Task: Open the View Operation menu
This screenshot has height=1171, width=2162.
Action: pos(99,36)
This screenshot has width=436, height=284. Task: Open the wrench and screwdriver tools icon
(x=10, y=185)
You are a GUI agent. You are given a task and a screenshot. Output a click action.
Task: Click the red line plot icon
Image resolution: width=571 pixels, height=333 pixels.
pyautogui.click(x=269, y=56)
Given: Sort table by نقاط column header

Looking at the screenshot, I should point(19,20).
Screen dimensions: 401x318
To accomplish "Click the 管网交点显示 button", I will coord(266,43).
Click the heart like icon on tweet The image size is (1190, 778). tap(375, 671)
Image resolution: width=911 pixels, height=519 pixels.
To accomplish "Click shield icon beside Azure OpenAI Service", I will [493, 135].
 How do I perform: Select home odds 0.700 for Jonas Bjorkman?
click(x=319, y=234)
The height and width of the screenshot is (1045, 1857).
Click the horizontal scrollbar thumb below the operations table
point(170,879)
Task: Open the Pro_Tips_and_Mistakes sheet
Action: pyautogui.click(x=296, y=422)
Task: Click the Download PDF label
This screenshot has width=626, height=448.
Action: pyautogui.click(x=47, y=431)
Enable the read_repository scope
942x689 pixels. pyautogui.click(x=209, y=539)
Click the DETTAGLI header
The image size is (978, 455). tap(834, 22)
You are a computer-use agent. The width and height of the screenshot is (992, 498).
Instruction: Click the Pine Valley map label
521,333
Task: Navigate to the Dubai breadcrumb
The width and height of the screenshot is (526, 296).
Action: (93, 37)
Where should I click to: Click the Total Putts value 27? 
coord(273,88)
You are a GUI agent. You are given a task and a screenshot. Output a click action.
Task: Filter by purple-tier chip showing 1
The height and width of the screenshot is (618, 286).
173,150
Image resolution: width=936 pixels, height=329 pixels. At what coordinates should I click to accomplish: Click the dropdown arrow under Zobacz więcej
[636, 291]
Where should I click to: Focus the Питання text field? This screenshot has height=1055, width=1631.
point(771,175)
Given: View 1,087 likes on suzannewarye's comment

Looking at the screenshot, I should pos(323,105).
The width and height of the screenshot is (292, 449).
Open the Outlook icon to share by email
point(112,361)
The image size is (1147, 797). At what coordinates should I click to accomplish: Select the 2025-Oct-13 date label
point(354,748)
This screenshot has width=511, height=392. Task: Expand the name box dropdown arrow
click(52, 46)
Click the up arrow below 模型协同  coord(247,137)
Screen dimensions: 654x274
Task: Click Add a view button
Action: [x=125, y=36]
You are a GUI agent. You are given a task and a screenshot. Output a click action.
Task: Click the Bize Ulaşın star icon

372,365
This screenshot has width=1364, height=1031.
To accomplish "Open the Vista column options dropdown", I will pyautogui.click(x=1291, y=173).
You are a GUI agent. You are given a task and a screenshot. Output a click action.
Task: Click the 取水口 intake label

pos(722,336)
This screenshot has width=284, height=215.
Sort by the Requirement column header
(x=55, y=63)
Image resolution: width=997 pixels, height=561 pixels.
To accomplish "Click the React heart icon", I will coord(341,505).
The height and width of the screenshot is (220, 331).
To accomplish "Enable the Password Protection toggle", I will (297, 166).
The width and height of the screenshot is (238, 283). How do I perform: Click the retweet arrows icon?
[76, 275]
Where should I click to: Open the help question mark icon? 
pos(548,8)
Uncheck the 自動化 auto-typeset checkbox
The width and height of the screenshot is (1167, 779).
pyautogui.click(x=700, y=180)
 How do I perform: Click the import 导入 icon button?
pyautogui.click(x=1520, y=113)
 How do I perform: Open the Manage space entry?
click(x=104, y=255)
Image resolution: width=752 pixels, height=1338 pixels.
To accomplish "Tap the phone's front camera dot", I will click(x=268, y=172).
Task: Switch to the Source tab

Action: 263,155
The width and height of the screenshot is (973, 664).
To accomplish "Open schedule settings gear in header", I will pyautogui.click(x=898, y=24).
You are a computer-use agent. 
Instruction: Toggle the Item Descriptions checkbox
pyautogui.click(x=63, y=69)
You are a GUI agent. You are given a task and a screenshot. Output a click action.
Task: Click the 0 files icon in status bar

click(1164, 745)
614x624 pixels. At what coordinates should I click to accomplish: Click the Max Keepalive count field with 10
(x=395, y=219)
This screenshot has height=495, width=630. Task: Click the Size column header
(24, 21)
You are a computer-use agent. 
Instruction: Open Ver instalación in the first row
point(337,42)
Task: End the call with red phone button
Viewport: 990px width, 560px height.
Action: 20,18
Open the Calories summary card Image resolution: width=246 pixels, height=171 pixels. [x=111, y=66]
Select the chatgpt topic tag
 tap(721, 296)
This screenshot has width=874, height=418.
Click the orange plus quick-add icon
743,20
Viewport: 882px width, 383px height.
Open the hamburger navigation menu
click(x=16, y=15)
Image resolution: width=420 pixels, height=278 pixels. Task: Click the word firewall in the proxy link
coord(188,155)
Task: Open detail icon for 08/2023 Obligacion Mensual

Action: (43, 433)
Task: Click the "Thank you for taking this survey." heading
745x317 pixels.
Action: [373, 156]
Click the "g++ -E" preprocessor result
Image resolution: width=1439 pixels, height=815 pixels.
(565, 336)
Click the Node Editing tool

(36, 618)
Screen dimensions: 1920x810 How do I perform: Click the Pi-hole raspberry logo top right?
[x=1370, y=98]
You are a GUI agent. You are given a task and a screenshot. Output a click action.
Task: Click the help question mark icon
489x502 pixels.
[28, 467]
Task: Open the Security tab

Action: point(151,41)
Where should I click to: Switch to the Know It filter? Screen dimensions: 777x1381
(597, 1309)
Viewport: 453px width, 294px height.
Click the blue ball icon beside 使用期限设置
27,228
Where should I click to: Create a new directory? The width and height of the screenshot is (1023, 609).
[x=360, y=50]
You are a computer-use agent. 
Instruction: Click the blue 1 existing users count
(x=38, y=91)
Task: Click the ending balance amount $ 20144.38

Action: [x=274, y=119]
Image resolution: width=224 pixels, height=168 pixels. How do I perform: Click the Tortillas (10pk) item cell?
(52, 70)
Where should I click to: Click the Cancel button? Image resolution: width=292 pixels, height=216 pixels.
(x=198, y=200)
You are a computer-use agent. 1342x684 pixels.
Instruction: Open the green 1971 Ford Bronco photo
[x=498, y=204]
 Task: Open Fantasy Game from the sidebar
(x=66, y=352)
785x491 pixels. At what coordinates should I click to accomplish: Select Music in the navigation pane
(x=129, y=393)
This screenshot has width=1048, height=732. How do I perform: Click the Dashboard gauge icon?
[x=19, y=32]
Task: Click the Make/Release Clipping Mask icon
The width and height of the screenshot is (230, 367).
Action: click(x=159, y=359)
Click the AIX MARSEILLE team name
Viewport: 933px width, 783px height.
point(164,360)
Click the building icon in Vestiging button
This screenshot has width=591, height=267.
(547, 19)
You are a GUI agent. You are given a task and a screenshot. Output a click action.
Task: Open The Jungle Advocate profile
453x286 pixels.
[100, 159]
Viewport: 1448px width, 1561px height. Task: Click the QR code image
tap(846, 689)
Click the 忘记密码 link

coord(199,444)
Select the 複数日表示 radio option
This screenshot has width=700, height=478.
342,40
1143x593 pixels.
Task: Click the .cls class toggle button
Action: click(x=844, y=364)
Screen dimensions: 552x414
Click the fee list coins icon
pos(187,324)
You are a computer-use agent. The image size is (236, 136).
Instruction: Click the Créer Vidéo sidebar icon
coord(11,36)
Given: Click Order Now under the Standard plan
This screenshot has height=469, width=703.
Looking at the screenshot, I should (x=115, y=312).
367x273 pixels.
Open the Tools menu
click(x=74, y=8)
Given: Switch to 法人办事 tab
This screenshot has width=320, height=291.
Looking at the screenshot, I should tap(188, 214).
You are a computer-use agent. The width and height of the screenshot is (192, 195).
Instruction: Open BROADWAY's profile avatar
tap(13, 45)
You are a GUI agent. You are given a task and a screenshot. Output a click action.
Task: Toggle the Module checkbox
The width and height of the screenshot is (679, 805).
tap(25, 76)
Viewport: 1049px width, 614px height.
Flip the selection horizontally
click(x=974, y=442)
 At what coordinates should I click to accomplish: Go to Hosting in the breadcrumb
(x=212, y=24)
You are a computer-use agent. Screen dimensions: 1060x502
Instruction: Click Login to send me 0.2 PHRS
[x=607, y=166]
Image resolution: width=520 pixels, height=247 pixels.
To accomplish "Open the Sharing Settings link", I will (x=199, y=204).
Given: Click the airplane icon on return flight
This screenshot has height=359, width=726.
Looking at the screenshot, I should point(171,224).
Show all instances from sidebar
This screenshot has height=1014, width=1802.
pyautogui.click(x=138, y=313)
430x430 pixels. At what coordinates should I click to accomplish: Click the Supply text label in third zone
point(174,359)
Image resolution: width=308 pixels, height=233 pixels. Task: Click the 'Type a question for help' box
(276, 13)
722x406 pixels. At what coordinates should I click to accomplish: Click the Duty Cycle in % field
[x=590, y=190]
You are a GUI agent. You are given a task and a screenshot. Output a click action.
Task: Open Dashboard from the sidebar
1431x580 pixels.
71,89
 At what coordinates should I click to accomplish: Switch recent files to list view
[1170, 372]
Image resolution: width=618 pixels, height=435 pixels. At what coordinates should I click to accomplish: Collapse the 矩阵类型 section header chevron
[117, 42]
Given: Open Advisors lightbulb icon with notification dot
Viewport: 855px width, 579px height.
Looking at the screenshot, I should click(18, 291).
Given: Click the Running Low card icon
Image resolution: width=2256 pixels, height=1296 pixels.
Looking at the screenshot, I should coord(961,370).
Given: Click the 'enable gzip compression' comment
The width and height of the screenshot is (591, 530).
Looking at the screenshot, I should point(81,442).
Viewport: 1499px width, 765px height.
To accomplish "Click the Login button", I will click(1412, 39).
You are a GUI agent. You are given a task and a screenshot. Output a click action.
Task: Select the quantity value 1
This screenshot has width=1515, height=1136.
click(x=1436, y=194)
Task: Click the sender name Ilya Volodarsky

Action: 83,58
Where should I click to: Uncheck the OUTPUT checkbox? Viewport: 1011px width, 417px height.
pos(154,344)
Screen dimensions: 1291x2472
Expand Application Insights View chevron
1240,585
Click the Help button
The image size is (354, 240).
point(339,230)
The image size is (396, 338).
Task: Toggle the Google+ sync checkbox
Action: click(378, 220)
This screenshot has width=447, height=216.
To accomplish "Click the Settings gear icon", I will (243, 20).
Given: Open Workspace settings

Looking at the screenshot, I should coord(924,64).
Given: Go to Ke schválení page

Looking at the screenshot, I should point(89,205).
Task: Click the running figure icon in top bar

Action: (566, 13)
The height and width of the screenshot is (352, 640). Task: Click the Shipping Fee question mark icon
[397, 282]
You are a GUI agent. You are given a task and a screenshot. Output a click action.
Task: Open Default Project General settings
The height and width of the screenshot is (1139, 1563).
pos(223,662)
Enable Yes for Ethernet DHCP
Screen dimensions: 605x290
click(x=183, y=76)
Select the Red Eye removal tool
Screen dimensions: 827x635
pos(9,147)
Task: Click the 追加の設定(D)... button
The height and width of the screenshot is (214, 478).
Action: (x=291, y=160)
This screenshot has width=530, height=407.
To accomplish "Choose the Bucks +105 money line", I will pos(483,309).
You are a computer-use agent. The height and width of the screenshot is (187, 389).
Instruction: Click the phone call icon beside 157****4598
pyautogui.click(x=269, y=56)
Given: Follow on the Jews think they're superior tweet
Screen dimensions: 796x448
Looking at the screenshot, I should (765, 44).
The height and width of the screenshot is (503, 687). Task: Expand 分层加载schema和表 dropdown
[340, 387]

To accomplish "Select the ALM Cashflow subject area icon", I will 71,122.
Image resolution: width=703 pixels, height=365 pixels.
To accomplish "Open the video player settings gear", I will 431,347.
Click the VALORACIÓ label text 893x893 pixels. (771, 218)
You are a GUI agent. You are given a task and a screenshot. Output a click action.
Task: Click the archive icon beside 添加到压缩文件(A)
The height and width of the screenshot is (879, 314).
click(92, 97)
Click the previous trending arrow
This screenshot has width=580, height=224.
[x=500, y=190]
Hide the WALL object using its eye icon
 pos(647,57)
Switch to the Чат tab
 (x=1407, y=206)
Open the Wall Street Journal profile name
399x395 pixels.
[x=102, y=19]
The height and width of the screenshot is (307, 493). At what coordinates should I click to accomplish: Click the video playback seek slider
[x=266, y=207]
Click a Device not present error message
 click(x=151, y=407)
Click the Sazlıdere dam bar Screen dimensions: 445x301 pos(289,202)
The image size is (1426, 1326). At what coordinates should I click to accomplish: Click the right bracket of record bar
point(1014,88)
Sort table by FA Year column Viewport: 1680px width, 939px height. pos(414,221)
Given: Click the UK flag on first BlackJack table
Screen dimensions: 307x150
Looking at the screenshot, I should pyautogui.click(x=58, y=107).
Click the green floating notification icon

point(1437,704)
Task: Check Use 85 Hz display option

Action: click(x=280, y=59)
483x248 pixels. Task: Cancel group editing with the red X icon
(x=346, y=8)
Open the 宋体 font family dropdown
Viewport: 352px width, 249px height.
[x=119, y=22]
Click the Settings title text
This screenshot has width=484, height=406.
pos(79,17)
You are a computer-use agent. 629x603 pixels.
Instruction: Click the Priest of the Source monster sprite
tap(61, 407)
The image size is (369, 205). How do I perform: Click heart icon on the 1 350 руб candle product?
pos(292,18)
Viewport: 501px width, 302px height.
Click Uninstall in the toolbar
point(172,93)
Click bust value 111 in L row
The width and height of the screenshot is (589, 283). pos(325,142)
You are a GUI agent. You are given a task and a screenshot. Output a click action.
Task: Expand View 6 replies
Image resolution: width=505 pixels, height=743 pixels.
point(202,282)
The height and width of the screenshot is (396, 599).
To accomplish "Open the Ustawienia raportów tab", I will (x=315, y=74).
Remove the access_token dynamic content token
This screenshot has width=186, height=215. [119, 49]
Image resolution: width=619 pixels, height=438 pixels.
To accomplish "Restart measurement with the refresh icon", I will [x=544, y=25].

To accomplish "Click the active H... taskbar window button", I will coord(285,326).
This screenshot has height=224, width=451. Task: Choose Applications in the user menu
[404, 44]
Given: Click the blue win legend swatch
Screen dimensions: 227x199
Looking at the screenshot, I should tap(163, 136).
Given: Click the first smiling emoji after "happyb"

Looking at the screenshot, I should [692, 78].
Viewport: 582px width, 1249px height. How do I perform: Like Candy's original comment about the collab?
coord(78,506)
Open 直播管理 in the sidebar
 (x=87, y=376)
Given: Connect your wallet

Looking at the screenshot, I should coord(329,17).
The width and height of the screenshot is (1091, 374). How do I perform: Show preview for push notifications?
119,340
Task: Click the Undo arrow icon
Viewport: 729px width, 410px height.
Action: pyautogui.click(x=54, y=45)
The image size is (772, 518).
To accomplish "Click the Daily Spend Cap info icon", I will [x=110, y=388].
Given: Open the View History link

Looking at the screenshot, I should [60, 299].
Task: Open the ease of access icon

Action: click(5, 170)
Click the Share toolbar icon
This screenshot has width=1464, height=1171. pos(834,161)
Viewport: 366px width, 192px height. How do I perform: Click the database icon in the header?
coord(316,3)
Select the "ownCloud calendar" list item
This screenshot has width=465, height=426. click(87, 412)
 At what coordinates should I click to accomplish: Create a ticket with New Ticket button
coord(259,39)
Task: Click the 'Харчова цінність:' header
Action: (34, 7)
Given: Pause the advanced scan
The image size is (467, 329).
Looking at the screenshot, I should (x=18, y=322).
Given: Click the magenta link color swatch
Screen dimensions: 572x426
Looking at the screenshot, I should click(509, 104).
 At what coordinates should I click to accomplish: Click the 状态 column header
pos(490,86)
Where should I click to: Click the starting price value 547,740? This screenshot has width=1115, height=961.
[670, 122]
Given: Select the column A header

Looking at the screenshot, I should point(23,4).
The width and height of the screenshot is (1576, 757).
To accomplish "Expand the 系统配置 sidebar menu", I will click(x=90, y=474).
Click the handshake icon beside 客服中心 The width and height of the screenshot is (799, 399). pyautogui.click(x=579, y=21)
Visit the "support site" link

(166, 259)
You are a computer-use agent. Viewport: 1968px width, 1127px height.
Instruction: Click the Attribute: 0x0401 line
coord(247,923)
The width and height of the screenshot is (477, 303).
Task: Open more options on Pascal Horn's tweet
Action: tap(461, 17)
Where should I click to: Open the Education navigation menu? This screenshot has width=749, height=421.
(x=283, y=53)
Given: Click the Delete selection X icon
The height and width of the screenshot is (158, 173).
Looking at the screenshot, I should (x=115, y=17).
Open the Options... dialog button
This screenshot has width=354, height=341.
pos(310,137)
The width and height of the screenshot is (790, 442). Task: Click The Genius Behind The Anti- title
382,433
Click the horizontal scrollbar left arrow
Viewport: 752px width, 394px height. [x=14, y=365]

Objective. Put the lines of the material into a Markdown table with the columns Row and Line. Start with the line containing "Task: End the call with red phone button", go on through the line containing "Action: (43, 433)", number each line in order, and leave out blank lines.

Answer for the task.
| Row | Line |
|---|---|
| 1 | Task: End the call with red phone button |
| 2 | Viewport: 990px width, 560px height. |
| 3 | Action: 20,18 |
| 4 | Open the Calories summary card Image resolution: width=246 pixels, height=171 pixels. [x=111, y=66] |
| 5 | Select the chatgpt topic tag |
| 6 |  tap(721, 296) |
| 7 | This screenshot has width=874, height=418. |
| 8 | Click the orange plus quick-add icon |
| 9 | 743,20 |
| 10 | Viewport: 882px width, 383px height. |
| 11 | Open the hamburger navigation menu |
| 12 | click(x=16, y=15) |
| 13 | Image resolution: width=420 pixels, height=278 pixels. Task: Click the word firewall in the proxy link |
| 14 | coord(188,155) |
| 15 | Task: Open detail icon for 08/2023 Obligacion Mensual |
| 16 | Action: (43, 433) |